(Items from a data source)
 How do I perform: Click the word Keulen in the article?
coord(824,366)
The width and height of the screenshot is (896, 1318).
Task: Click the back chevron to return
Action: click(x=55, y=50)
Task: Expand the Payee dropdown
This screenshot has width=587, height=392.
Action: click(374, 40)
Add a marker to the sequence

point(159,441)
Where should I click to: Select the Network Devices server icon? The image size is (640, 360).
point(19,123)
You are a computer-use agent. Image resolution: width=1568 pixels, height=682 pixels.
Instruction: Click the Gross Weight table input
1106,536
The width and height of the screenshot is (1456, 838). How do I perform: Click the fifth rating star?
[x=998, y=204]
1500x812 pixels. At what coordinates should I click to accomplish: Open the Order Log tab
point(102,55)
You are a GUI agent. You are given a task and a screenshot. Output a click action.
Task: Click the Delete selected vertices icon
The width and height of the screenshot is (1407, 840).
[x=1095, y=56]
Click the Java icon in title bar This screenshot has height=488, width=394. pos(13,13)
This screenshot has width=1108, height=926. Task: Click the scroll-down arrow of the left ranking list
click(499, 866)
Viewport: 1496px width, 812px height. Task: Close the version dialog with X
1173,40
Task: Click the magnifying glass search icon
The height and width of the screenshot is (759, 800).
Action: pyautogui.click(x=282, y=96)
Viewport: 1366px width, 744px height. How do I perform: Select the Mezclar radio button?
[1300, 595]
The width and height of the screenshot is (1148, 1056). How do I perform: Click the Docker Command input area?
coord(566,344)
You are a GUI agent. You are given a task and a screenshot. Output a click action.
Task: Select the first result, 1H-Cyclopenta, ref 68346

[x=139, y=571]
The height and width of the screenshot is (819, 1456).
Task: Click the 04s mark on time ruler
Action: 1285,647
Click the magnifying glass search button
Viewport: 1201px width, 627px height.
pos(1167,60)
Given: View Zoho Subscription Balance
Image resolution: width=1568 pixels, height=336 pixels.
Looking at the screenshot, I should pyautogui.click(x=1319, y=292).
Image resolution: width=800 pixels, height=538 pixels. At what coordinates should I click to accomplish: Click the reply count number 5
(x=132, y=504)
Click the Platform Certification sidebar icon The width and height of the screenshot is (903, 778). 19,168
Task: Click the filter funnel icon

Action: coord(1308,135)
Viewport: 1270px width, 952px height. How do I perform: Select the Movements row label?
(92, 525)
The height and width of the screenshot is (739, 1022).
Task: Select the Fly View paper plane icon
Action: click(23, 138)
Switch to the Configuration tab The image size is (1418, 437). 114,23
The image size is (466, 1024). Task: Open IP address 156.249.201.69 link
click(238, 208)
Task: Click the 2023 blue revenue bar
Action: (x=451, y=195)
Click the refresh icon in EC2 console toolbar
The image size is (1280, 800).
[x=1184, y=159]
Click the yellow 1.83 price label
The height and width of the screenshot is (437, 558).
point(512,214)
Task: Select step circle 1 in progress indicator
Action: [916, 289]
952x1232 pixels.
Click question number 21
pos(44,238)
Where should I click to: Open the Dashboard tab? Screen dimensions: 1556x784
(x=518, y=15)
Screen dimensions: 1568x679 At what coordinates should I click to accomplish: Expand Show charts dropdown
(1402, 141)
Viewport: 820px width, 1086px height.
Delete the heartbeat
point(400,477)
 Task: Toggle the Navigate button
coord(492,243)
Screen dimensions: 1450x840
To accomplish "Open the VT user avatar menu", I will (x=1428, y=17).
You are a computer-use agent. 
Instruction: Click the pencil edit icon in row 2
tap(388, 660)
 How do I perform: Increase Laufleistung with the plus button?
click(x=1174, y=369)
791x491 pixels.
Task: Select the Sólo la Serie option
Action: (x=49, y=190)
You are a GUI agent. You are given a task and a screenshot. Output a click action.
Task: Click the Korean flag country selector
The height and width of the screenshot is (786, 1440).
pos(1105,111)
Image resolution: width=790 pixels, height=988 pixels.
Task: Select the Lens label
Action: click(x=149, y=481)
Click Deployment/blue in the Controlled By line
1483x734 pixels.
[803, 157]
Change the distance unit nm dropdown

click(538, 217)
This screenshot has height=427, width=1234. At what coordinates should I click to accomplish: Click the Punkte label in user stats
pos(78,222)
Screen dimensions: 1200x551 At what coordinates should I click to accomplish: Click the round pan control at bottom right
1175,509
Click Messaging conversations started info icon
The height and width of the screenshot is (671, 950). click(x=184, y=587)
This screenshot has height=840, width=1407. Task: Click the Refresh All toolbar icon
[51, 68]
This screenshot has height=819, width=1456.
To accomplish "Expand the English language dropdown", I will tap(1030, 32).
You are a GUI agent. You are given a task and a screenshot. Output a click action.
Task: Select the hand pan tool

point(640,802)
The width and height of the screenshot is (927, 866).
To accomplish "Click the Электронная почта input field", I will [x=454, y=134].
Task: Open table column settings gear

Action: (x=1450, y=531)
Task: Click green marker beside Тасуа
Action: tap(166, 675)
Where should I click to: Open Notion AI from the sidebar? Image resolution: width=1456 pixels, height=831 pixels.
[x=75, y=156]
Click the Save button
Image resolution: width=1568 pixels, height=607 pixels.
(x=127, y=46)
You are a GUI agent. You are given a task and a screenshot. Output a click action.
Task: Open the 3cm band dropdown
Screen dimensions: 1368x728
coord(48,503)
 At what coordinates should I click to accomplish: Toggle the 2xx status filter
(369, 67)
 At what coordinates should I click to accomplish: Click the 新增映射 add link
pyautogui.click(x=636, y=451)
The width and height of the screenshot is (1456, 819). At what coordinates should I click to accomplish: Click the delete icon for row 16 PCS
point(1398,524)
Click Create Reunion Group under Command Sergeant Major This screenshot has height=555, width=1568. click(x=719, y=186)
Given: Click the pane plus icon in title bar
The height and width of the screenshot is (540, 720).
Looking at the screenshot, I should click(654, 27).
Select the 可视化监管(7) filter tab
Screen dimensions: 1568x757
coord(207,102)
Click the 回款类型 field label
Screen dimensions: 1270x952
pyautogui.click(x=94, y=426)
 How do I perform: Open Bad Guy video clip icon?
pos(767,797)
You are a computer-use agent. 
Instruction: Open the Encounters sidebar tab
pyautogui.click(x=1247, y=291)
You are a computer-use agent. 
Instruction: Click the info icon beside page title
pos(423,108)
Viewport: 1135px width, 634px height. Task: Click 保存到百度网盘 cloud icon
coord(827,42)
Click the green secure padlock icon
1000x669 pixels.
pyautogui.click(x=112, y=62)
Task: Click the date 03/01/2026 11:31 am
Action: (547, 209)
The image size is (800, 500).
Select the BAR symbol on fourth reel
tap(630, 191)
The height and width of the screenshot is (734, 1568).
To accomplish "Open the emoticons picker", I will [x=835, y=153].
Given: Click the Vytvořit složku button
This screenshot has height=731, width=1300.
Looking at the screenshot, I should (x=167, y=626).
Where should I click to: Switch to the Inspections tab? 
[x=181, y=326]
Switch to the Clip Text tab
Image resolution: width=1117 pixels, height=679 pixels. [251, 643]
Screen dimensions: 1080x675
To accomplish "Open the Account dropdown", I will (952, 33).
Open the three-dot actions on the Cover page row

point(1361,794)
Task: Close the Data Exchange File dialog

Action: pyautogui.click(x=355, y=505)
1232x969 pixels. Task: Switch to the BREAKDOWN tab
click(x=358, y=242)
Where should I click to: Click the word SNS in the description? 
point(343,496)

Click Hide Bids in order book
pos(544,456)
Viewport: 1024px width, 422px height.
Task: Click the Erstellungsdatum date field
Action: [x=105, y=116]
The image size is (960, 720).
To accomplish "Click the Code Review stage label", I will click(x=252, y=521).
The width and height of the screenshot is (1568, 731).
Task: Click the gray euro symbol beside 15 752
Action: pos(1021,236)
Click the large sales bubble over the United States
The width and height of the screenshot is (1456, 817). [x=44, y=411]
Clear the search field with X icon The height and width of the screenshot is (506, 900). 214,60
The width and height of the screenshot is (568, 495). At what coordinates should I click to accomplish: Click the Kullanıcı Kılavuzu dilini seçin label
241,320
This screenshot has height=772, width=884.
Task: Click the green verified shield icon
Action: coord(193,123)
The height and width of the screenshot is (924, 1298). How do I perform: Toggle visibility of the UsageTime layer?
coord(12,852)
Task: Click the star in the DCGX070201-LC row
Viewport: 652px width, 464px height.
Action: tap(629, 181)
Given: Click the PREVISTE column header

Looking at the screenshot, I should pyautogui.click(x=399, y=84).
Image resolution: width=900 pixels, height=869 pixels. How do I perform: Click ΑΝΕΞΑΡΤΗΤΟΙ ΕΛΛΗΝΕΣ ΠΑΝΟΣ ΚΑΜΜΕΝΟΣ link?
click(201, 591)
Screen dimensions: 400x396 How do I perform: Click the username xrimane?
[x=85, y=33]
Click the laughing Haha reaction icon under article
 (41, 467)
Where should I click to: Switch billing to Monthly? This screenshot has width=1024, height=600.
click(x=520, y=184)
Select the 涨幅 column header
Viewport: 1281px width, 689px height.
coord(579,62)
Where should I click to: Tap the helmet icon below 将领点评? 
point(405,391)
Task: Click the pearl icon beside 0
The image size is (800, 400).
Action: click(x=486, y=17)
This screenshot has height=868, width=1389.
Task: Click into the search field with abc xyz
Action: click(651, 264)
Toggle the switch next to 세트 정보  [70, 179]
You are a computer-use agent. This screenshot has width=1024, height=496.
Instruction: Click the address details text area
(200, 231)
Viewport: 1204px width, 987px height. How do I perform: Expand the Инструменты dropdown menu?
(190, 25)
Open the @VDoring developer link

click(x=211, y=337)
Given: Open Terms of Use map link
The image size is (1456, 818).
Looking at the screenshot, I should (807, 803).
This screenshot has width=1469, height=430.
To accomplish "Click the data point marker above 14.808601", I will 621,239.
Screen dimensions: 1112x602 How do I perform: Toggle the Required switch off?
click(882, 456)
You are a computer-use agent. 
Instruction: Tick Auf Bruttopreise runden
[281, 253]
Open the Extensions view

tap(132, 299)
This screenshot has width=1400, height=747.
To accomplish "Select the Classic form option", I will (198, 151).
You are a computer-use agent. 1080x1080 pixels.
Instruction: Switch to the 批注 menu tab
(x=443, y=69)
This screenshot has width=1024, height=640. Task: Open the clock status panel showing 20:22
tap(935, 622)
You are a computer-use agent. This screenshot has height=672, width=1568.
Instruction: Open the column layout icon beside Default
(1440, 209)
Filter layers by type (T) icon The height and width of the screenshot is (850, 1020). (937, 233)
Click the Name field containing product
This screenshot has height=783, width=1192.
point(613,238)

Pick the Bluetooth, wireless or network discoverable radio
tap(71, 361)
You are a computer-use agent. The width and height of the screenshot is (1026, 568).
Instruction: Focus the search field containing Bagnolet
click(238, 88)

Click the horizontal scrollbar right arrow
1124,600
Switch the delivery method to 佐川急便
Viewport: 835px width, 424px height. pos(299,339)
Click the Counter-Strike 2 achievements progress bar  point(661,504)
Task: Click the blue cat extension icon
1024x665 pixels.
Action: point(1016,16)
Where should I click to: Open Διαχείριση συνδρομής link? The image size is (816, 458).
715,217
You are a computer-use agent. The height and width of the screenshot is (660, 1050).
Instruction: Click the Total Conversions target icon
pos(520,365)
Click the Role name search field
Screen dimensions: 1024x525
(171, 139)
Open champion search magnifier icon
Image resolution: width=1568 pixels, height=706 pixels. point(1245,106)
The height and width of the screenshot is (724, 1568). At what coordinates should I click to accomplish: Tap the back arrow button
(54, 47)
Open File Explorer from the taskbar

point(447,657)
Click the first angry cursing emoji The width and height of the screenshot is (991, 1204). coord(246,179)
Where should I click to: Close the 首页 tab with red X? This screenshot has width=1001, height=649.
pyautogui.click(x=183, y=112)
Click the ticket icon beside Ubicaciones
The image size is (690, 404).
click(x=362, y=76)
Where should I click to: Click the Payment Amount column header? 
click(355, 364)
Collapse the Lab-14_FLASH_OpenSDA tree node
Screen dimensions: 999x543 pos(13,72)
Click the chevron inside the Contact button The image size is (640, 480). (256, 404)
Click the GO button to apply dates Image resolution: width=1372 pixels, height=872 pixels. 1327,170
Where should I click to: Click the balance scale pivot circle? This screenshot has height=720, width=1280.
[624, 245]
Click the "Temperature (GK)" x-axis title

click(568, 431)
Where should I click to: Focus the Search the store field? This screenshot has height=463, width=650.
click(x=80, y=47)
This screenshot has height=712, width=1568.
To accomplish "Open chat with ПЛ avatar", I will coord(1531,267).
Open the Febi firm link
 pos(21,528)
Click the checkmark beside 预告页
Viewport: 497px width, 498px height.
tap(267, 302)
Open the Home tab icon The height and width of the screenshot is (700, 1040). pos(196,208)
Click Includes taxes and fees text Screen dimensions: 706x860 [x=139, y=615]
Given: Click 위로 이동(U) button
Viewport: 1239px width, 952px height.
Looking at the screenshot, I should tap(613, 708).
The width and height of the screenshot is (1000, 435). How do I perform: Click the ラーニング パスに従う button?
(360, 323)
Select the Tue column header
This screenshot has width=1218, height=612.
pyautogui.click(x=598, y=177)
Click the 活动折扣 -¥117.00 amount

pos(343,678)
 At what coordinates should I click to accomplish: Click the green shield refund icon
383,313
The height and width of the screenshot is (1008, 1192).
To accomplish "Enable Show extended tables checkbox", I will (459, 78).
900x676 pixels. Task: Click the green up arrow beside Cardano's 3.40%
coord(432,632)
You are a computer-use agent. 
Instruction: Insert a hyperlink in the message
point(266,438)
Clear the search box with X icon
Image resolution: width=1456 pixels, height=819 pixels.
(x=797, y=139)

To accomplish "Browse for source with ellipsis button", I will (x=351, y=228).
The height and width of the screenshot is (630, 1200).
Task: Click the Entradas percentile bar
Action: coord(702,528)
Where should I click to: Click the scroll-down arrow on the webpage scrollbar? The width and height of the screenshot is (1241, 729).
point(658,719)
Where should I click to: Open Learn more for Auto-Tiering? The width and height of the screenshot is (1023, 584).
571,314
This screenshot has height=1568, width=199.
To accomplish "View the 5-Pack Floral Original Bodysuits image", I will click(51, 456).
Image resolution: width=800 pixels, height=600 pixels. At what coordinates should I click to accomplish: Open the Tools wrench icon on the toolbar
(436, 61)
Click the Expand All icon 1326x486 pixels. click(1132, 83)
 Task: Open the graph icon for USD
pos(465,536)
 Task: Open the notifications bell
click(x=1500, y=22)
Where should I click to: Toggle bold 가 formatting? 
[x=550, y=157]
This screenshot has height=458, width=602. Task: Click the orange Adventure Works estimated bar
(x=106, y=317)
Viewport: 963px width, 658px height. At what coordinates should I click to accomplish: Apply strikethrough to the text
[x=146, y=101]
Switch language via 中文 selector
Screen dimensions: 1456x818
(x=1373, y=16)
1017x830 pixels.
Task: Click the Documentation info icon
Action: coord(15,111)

**Goal of the exercise**
Copy out, word for word, the part of the records that opens with the line containing "Select the 涨幅 column header" and closes with the line containing "(x=443, y=69)", including both of those lines.

**Reply to the exercise**
Select the 涨幅 column header
Viewport: 1281px width, 689px height.
coord(579,62)
Where should I click to: Tap the helmet icon below 将领点评? 
point(405,391)
Task: Click the pearl icon beside 0
The image size is (800, 400).
Action: click(x=486, y=17)
This screenshot has height=868, width=1389.
Task: Click into the search field with abc xyz
Action: click(651, 264)
Toggle the switch next to 세트 정보  [70, 179]
You are a computer-use agent. This screenshot has width=1024, height=496.
Instruction: Click the address details text area
(200, 231)
Viewport: 1204px width, 987px height. How do I perform: Expand the Инструменты dropdown menu?
(190, 25)
Open the @VDoring developer link

click(x=211, y=337)
Given: Open Terms of Use map link
The image size is (1456, 818).
Looking at the screenshot, I should (807, 803).
This screenshot has width=1469, height=430.
To accomplish "Click the data point marker above 14.808601", I will 621,239.
Screen dimensions: 1112x602 How do I perform: Toggle the Required switch off?
click(882, 456)
You are a computer-use agent. 
Instruction: Tick Auf Bruttopreise runden
[281, 253]
Open the Extensions view

tap(132, 299)
This screenshot has width=1400, height=747.
To accomplish "Select the Classic form option", I will (198, 151).
You are a computer-use agent. 1080x1080 pixels.
Instruction: Switch to the 批注 menu tab
(x=443, y=69)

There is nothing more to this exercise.